The consequences of non-compliance with the notarial form of the transaction apply to transactions, the notarial form of which is established both by law and by agreement of the parties.

A transaction, the notarial form of which is not observed, is void (see clause 1 of article 160 of the Civil Code). The consequences provided for by Art. 167 Civil Code.

Failure to comply with the requirement for state registration entails the invalidity of the transaction only in cases stipulated by law. So failure to comply with the requirement to register a mortgage agreement in the manner established for the registration of transactions with the relevant property entails its invalidity (see paragraphs 3 and 4 of article 339 of the Civil Code).

Transactions that are recognized by law as invalid due to non-compliance with the requirements for their registration are void. The consequences provided for by Art. 167 Civil Code.

In clause 2, it is allowed to recognize a transaction that has not been notarized as valid in court in order to protect the rights and legitimate interests of the bona fide party. Recognition of a valid notarized transaction is possible subject to two conditions:

  • a) one of the parties has fully or partially executed the transaction;
  • b) the other party evades the transaction.
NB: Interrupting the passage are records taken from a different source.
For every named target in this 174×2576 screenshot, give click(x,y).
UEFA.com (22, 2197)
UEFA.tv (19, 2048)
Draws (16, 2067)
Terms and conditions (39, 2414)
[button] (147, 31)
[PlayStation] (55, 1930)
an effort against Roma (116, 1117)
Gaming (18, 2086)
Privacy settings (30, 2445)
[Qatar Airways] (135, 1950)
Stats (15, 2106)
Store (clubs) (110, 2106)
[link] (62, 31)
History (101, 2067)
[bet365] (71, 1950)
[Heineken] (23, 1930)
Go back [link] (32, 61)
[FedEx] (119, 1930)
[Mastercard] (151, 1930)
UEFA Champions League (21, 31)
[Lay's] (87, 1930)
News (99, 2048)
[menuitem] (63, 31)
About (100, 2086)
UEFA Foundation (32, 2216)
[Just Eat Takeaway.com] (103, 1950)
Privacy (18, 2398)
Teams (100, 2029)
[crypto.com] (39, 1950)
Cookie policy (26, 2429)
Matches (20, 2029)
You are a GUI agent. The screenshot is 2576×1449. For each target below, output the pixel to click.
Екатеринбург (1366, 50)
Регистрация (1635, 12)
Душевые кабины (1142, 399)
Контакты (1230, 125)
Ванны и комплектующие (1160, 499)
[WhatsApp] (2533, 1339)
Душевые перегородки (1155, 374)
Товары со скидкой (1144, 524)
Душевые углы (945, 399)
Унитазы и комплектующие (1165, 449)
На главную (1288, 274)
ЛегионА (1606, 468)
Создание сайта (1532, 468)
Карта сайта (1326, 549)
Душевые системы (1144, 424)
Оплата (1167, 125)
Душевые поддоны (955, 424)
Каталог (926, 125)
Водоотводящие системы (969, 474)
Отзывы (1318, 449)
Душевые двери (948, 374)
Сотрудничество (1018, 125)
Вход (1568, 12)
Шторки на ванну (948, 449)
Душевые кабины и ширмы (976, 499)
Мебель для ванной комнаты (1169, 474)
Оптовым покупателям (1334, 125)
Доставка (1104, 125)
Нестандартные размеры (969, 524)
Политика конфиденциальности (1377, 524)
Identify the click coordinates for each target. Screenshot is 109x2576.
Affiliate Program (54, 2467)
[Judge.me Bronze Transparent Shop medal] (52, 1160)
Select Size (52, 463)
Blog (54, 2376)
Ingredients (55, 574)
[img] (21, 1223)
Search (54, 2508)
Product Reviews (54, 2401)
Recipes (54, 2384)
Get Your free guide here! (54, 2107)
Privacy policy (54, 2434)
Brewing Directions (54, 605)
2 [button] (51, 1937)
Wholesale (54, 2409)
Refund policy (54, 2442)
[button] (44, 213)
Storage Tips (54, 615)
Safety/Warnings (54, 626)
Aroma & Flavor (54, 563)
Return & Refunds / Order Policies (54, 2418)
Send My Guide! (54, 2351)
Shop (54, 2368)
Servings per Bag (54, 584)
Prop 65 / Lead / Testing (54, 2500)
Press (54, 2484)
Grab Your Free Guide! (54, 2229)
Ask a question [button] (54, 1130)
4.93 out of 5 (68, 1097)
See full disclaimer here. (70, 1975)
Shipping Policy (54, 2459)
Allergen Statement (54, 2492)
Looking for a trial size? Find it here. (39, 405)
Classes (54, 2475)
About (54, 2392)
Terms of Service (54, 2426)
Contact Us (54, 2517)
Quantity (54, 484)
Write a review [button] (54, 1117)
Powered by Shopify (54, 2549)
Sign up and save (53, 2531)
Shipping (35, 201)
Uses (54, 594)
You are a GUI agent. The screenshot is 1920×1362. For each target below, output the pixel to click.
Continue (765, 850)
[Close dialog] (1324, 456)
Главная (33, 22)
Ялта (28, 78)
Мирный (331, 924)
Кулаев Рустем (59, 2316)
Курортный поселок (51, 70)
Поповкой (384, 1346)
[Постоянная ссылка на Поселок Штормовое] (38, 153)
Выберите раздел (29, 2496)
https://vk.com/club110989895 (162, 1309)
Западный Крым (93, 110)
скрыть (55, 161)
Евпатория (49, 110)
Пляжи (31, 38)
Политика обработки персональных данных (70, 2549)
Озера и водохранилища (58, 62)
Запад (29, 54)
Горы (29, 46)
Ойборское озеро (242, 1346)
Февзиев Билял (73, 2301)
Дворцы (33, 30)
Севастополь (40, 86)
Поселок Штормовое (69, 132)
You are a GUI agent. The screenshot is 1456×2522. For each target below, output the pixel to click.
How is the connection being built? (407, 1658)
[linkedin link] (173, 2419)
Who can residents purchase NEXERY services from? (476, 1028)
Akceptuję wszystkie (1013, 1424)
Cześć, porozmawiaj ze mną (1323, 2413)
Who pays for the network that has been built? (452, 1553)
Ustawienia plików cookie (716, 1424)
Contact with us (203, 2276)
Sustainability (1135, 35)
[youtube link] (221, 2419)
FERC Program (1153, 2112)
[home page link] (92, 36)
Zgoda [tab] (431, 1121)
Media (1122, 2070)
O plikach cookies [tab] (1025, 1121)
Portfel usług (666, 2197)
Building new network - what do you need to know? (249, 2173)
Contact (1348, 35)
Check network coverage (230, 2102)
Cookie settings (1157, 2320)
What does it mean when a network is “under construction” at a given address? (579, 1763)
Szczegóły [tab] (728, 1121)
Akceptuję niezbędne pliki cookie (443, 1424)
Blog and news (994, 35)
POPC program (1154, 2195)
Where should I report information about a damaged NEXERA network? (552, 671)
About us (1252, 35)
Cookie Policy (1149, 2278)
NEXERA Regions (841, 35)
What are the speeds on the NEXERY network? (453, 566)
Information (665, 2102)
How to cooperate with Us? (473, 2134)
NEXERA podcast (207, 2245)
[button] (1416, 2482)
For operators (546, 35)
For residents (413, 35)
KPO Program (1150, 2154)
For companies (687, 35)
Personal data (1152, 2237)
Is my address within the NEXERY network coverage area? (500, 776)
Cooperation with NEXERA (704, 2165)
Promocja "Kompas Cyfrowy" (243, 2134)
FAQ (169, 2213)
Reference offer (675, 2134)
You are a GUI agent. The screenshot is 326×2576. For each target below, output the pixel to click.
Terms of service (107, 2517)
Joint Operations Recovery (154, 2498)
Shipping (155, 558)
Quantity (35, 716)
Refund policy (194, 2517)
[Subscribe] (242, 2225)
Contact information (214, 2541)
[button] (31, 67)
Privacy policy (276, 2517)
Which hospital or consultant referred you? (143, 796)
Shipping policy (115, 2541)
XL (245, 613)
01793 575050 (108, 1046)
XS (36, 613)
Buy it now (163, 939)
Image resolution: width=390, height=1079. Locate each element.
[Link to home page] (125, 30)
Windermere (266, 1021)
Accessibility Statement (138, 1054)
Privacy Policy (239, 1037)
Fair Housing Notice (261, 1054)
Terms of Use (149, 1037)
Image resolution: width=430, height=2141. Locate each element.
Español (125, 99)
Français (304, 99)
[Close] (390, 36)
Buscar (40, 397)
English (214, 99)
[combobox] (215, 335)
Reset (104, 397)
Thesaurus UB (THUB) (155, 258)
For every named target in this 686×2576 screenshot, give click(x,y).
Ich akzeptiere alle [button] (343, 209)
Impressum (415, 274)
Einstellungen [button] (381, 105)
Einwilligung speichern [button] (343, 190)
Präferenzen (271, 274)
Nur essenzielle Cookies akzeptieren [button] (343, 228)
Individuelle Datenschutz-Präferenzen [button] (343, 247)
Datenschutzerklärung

Subsequent notarization of the transaction is not required in this case.

Clause 3 provides for the possibility of a court making a decision on the registration of a transaction in the presence of two conditions:

  • a) the transaction was made in the proper form, i.e. the requirements established for a simple written form of a transaction, and in cases established by law or agreement of the parties, also for its notarization have been complied with;
  • b) one of the parties evades the registration of the transaction.

The decision to register a transaction is made at the request of the interested party, and is the basis for registering the transaction.

Evasion of a party from notarization of a transaction or its registration is a failure to comply with the requirements of the law for the form of the transaction, or an agreement of the parties to give the transaction a notarial form. Therefore, the party that is unreasonable, evades the notarization of the transaction or its registration, is obliged to compensate the other party for losses caused by the delay in the transaction or its registration.

Since in pp. 2-4 of the Civil Code we are talking about at least two parties to the transaction, it is possible to conclude that the rules established by them apply only to bi - and multilateral transactions.